[Data records]
______
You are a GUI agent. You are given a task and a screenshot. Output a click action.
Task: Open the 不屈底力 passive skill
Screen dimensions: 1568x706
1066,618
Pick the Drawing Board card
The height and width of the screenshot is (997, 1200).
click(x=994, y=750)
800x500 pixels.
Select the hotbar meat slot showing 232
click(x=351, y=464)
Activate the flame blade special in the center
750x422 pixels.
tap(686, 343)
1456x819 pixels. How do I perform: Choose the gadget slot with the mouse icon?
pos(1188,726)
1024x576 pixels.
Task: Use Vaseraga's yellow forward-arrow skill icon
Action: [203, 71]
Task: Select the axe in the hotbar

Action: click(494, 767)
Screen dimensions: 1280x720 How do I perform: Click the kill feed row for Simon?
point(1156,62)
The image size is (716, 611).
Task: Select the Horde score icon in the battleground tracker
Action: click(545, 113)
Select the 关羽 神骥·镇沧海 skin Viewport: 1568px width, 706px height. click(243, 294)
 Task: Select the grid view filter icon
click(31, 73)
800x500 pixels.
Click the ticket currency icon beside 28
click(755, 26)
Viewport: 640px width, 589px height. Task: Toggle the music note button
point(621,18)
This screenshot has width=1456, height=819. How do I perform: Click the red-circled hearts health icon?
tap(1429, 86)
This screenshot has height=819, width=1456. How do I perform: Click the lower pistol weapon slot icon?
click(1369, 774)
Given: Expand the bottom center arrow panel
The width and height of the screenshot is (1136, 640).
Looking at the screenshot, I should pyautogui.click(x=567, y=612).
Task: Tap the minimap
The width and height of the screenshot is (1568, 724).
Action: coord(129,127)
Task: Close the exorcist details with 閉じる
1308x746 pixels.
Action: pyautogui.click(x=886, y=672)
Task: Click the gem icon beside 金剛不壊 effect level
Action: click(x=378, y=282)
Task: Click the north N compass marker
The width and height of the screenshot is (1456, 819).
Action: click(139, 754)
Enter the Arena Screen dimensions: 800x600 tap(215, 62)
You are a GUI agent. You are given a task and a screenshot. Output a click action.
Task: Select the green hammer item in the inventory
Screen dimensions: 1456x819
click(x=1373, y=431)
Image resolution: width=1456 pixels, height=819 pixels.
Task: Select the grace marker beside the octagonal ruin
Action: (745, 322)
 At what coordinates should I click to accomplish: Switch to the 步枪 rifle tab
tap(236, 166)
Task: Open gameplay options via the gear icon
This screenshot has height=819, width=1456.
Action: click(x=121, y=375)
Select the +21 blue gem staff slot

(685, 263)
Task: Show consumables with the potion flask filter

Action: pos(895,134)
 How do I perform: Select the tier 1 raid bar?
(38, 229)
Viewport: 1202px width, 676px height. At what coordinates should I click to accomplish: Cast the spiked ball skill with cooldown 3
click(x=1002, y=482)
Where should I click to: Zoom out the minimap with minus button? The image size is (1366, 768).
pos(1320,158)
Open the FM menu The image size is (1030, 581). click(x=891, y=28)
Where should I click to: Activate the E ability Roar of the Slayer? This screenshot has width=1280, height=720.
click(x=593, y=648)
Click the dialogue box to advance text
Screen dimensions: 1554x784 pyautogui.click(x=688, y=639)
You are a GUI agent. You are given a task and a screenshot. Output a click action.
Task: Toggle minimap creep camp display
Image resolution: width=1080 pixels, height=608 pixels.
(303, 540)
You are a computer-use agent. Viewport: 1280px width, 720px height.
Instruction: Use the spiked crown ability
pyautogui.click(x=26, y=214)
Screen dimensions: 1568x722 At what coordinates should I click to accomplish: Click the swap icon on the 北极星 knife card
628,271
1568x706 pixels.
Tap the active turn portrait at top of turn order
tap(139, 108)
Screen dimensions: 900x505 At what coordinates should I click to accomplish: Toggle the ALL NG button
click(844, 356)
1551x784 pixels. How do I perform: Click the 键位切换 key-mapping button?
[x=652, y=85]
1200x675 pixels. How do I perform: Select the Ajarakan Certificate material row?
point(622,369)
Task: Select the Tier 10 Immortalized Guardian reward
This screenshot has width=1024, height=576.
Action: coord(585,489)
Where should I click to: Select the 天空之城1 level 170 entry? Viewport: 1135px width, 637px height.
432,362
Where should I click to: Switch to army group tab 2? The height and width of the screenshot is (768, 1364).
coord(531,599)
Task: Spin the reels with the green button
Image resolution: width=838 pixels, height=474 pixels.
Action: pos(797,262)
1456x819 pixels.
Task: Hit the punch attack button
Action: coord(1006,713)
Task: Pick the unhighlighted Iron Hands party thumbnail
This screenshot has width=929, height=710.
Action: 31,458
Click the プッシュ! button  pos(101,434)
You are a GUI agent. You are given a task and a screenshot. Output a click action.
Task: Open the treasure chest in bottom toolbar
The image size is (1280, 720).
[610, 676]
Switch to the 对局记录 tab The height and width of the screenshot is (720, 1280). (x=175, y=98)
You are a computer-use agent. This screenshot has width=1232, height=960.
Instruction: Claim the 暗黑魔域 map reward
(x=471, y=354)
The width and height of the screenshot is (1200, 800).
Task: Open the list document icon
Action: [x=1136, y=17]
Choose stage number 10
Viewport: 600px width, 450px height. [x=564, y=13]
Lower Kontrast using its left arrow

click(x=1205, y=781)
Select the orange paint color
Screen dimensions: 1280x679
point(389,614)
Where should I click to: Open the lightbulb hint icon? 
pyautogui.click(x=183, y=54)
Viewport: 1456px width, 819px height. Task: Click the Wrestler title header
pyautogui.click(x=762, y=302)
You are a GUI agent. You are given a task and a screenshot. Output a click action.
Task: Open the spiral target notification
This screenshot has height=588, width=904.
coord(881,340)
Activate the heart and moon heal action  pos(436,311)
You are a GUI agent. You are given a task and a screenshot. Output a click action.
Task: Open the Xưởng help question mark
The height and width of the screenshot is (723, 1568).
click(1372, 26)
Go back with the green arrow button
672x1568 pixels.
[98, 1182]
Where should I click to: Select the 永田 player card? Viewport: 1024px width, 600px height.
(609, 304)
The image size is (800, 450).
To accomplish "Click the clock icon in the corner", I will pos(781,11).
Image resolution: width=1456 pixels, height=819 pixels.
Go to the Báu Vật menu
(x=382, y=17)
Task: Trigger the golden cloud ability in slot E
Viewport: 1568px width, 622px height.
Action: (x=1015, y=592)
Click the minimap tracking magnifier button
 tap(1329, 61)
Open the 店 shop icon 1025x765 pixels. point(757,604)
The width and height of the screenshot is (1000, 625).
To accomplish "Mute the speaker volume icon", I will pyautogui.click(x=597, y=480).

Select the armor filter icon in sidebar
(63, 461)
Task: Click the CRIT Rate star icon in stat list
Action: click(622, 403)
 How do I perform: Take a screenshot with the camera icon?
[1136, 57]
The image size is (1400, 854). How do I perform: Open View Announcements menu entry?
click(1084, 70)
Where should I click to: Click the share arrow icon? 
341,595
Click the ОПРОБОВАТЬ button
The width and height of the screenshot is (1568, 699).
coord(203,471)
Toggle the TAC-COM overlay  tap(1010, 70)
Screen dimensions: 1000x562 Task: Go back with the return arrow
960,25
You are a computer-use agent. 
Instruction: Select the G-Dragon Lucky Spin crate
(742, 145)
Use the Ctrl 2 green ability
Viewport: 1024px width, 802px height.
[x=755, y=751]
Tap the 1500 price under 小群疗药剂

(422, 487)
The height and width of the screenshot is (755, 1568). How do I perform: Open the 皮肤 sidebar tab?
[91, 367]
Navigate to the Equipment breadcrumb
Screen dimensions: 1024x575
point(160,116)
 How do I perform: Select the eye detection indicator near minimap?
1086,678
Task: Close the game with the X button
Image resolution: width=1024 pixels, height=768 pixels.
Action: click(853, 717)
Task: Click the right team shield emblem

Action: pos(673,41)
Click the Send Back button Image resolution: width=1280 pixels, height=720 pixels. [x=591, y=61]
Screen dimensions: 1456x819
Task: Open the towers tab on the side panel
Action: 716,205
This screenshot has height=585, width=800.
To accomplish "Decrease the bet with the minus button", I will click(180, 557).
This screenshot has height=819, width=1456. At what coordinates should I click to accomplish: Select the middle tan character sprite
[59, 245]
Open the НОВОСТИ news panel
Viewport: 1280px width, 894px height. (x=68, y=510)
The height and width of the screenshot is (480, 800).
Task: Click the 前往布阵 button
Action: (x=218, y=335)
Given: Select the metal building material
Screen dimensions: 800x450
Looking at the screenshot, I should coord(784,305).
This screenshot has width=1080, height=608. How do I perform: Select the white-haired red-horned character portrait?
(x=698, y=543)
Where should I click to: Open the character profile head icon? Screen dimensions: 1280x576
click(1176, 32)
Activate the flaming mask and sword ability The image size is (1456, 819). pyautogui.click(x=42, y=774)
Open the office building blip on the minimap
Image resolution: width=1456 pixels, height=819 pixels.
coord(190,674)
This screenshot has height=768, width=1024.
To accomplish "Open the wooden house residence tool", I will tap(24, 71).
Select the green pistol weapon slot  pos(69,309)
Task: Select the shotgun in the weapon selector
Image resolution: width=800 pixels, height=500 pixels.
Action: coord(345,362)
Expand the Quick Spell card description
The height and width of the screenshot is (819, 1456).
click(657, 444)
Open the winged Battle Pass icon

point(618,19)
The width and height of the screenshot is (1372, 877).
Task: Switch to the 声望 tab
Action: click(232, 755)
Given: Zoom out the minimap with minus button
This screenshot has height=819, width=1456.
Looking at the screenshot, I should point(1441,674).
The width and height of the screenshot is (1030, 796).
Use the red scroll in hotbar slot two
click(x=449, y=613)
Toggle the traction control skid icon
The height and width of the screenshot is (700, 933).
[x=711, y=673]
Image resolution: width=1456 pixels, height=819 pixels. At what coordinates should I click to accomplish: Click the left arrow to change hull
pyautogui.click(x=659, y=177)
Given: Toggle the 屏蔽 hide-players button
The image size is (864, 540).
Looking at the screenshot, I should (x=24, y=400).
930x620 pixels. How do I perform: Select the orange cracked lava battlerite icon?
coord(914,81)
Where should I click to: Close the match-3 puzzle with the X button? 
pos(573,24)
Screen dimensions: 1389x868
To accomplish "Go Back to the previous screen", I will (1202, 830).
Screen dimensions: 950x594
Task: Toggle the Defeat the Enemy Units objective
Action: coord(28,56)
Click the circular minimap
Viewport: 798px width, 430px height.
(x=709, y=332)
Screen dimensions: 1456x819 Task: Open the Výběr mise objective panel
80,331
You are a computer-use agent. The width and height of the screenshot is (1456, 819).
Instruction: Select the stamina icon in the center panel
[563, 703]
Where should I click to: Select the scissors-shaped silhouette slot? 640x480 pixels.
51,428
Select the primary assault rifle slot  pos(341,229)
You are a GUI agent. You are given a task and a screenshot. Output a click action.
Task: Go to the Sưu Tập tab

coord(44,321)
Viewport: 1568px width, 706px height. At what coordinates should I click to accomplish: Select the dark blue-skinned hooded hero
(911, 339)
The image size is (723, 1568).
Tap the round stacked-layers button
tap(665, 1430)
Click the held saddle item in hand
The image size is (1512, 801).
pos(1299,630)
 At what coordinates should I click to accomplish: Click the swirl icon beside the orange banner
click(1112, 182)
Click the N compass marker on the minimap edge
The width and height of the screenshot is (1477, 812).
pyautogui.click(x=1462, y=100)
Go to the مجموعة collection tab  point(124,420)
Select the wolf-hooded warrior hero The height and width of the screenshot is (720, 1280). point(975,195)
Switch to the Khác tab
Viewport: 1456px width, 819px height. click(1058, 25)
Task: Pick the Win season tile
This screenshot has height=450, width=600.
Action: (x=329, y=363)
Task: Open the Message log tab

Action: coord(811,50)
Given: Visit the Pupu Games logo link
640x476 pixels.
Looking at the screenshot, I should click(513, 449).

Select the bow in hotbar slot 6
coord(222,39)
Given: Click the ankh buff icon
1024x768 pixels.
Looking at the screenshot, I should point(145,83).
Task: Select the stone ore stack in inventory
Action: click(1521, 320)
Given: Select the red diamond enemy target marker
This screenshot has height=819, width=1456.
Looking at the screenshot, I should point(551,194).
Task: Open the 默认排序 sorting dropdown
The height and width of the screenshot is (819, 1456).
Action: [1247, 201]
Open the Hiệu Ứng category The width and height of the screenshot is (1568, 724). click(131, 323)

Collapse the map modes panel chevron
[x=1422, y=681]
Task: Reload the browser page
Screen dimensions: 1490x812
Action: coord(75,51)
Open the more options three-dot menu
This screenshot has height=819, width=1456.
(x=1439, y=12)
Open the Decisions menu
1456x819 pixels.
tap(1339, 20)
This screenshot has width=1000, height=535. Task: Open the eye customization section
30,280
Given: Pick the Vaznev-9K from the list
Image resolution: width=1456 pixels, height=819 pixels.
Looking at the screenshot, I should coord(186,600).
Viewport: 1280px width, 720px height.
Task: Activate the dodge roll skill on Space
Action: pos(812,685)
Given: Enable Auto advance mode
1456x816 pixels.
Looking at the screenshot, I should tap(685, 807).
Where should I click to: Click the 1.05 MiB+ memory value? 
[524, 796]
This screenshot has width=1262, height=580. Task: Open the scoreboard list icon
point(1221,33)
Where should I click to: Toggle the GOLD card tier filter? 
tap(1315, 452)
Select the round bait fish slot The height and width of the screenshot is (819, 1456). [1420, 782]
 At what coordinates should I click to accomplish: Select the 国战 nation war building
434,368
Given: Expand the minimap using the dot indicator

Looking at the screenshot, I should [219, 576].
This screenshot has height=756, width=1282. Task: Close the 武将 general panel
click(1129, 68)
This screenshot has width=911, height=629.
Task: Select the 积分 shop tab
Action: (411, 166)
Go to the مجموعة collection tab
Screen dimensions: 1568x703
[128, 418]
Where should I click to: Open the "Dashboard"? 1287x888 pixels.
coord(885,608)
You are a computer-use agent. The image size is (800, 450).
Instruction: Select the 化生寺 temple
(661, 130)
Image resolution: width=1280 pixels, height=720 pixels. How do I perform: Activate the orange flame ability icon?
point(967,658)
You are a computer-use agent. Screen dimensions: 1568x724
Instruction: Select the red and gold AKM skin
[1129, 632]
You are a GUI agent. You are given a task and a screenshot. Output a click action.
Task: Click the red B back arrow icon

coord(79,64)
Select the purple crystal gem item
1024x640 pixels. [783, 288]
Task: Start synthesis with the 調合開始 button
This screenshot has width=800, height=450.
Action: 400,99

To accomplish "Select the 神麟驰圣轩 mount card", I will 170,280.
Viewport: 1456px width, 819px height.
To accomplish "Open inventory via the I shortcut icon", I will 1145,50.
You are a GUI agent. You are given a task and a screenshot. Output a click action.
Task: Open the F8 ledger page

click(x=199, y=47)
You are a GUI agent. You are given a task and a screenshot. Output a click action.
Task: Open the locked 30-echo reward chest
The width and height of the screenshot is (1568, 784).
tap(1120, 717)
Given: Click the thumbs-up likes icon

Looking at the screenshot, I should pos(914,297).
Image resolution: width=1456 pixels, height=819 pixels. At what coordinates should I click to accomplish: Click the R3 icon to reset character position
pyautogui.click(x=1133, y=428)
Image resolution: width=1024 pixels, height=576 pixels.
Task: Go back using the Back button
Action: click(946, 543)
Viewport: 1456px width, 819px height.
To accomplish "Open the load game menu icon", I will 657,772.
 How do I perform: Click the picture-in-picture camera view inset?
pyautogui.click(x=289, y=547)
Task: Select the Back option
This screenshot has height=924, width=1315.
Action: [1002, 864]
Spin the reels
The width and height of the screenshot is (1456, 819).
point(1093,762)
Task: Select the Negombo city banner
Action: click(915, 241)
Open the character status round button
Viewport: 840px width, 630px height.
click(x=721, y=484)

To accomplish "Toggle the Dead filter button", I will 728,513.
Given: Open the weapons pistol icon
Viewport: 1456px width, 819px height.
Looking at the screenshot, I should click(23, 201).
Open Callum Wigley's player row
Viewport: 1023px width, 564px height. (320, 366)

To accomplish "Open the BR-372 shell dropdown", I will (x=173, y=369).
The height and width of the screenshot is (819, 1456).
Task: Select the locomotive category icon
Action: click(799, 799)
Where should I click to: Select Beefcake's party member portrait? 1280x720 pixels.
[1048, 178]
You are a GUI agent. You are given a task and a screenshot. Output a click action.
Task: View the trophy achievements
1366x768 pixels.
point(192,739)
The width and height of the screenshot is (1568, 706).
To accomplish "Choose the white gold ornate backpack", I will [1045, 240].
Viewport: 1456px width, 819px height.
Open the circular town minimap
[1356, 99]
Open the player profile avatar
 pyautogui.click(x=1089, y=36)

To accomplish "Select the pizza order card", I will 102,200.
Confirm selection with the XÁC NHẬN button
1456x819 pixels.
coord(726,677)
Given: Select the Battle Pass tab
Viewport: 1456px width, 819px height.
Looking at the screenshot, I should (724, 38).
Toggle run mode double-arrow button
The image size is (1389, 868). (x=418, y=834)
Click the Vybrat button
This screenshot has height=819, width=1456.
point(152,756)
______
Task: Please rewrite the lines beginning with the first one and ending with the line that has "tap(686, 343)", changing "meat" to "fish" and keeping everything else the same. Return only those lines.

Completed exercise:
You are a GUI agent. You are given a task and a screenshot. Output a click action.
Task: Open the 不屈底力 passive skill
Screen dimensions: 1568x706
1066,618
Pick the Drawing Board card
The height and width of the screenshot is (997, 1200).
click(x=994, y=750)
800x500 pixels.
Select the hotbar fish slot showing 232
click(x=351, y=464)
Activate the flame blade special in the center
750x422 pixels.
tap(686, 343)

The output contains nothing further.